I am an Economist at Banque de France in the service in structural policies (SEPS). I defended my PhD in macroeconomics under the supervision of Tobias Broer and Axelle Ferriere at the Paris School of Economics in January 2026. My resume is available here.
My research focuses on the macroeconomic implications of the rise in labor income inequality on macroeconomic aggregates and stabilization policies.
Research
Joint with Raphaël Huleux
We study how rising permanent labor-income inequality shapes monetary and fiscal transmission in a Heterogeneous-Agent New-Keynesian model with a non-homothetic taste for wealth. Higher inequality increases the share of hand-to-mouth households, raising aggregate MPCs and lowering the effective intertemporal elasticity of substitution. As a result, the direct effect of monetary policy weakens, while the indirect effect strengthen, leading to a larger output response. A higher share of capital gains generated by monetary policy are paid to wealthy households with low MPCs, making monetary policy more regressive. For fiscal policy, higher MPCs raise impact and cumulative multipliers and make deficit-financed expansions more likely to be self-financing. Finally, the fiscal response to a monetary policy shock becomes more important to determine the output response to a change in interest rate.

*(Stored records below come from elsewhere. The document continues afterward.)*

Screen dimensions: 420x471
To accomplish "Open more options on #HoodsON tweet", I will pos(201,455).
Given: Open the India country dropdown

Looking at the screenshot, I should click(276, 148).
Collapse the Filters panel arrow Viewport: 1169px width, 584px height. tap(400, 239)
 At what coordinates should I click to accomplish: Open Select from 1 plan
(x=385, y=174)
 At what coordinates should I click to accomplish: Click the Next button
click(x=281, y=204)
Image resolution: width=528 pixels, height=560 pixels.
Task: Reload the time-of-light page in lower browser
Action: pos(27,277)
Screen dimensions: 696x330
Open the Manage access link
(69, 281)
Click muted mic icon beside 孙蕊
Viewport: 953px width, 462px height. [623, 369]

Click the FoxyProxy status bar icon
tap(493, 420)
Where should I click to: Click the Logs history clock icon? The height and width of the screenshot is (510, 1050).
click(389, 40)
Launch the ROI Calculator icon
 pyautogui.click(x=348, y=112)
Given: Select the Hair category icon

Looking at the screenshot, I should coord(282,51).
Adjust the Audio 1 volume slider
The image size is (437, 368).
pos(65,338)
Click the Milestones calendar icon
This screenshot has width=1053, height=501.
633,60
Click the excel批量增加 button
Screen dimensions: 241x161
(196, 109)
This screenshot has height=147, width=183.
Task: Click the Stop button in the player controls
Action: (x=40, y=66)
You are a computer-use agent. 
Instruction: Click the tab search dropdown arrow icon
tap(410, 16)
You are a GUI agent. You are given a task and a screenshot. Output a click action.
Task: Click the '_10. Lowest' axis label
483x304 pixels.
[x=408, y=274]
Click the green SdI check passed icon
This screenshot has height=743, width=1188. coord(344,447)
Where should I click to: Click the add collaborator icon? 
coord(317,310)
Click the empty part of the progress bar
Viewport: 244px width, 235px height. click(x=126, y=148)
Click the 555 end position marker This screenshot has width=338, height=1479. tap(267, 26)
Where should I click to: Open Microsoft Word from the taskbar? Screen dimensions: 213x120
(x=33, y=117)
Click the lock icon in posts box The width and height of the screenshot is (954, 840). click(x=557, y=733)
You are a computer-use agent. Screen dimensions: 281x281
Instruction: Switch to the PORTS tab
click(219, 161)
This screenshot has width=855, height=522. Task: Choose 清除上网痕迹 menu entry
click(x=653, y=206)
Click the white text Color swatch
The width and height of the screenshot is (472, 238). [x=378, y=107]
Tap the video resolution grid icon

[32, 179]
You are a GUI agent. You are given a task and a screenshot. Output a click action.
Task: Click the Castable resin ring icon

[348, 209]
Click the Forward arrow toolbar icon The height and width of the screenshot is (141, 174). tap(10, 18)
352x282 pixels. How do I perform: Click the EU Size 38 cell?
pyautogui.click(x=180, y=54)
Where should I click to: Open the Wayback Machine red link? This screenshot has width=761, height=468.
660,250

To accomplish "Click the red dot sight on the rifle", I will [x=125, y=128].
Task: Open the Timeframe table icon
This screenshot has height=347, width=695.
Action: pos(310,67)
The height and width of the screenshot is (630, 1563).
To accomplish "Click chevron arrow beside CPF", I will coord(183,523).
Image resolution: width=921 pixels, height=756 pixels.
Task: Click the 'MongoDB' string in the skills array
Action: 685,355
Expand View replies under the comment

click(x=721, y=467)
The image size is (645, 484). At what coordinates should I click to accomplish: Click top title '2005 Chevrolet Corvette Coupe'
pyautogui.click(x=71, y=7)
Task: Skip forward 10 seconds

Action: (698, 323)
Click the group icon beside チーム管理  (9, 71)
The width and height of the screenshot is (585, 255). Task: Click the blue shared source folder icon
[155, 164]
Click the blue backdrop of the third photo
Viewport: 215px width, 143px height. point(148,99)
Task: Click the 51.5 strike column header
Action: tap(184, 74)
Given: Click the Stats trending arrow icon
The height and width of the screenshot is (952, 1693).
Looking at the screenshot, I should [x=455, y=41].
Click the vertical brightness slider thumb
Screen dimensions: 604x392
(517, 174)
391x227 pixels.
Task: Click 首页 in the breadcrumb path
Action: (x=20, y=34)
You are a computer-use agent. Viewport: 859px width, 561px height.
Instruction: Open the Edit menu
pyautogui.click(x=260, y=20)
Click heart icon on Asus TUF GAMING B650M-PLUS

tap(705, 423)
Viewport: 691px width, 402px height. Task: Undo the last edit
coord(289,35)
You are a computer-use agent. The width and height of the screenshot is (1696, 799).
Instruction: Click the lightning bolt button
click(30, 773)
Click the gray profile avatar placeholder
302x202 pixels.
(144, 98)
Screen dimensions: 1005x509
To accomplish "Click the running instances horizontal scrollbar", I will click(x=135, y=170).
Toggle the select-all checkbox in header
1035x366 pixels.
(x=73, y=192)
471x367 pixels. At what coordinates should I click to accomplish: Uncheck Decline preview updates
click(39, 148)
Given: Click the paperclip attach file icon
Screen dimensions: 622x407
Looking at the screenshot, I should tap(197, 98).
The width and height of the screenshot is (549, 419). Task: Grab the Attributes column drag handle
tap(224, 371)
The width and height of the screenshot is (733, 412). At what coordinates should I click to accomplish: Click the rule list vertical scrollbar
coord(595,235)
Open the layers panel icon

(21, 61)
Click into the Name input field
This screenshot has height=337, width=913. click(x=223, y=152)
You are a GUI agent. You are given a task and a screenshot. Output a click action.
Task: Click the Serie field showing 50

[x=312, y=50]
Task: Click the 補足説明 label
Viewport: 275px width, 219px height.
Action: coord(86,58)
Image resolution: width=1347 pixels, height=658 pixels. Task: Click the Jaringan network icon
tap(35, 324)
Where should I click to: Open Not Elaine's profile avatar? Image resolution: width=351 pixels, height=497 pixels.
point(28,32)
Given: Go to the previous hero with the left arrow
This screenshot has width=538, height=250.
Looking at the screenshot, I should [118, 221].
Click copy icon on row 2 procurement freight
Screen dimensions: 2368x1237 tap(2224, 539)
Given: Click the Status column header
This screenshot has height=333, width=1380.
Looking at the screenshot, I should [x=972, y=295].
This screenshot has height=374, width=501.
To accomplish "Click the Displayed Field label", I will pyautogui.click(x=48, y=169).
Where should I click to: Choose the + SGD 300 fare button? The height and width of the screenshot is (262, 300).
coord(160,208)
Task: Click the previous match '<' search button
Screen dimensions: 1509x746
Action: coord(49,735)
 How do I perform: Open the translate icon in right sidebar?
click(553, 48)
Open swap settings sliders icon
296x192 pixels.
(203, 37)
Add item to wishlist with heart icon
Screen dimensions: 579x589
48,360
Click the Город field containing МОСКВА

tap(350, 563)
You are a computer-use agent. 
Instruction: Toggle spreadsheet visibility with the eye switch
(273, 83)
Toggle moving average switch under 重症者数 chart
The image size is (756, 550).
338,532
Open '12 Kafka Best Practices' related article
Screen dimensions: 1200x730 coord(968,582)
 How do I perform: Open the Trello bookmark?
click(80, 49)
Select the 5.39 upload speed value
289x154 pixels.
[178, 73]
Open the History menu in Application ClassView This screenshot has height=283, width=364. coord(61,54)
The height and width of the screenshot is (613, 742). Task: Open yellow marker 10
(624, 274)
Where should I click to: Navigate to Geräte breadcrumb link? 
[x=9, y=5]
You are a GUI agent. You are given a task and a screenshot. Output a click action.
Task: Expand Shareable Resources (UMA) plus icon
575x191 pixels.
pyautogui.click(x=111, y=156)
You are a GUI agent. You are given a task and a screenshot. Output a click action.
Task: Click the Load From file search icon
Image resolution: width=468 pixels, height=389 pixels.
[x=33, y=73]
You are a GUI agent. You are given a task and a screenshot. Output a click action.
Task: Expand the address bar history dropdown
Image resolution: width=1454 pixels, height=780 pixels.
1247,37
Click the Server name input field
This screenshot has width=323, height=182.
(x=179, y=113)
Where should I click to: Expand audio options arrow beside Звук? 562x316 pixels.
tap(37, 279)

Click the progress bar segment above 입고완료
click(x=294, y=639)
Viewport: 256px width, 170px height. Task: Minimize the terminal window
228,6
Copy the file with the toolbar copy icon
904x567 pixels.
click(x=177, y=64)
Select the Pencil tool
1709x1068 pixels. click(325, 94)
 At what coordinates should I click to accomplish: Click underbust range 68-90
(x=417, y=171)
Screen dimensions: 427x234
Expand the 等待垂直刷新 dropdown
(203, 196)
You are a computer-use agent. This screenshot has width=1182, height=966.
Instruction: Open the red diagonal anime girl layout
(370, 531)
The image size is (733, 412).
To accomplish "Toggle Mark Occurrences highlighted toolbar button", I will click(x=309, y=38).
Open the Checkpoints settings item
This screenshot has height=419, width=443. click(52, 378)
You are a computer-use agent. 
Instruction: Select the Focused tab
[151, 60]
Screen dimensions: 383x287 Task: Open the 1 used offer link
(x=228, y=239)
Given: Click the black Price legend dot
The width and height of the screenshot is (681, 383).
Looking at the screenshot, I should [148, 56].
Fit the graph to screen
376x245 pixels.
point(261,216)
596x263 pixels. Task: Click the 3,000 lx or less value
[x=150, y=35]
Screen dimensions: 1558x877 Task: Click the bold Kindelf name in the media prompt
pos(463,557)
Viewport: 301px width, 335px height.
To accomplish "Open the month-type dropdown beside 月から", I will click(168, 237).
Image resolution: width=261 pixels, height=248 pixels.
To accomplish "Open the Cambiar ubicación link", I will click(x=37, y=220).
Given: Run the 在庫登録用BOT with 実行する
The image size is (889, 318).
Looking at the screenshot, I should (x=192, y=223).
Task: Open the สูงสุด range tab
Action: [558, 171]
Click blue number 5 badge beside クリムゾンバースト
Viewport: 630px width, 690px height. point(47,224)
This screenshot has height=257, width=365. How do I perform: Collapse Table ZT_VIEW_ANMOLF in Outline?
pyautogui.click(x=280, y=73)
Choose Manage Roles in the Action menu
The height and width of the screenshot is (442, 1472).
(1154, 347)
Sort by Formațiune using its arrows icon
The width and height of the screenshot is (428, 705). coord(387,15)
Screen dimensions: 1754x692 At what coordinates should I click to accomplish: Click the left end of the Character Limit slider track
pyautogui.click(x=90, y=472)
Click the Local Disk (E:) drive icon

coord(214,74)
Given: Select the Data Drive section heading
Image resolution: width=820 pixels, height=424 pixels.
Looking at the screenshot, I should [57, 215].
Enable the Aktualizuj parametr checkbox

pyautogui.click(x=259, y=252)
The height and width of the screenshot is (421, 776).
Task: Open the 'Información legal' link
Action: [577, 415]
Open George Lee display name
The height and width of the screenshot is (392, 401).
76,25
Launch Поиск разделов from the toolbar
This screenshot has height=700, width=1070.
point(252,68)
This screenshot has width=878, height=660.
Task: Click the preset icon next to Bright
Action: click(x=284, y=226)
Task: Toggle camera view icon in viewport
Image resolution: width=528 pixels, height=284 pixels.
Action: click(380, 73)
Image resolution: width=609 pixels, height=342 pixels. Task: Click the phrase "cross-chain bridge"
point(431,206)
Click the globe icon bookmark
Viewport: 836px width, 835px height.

From Labor Income to Wealth Inequality in the US: Trickle-Down vs. Capital Gains [Appendix en ligne]
Joint with Raphaël Huleux
Higher permanent labor income (PLI) inequality raises savings, since high-PLI households save more. Asset prices must clear markets. We study how price changes impact the distribution of wealth. If savings finance capital, interest rates fall and wages rise, trickling down to poorer households. If they only inflate asset prices, capital gains accrue to the rich while rates and wages stay flat. In a heterogeneous-agent model with non-homothetic wealth preferences and imperfect competition, markups dampen the trickle-down channel and amplify the valuation channel. Our calibration implies PLI inequality raised top 0.1% US wealth by 16% from 1970–2020, versus 3% on average.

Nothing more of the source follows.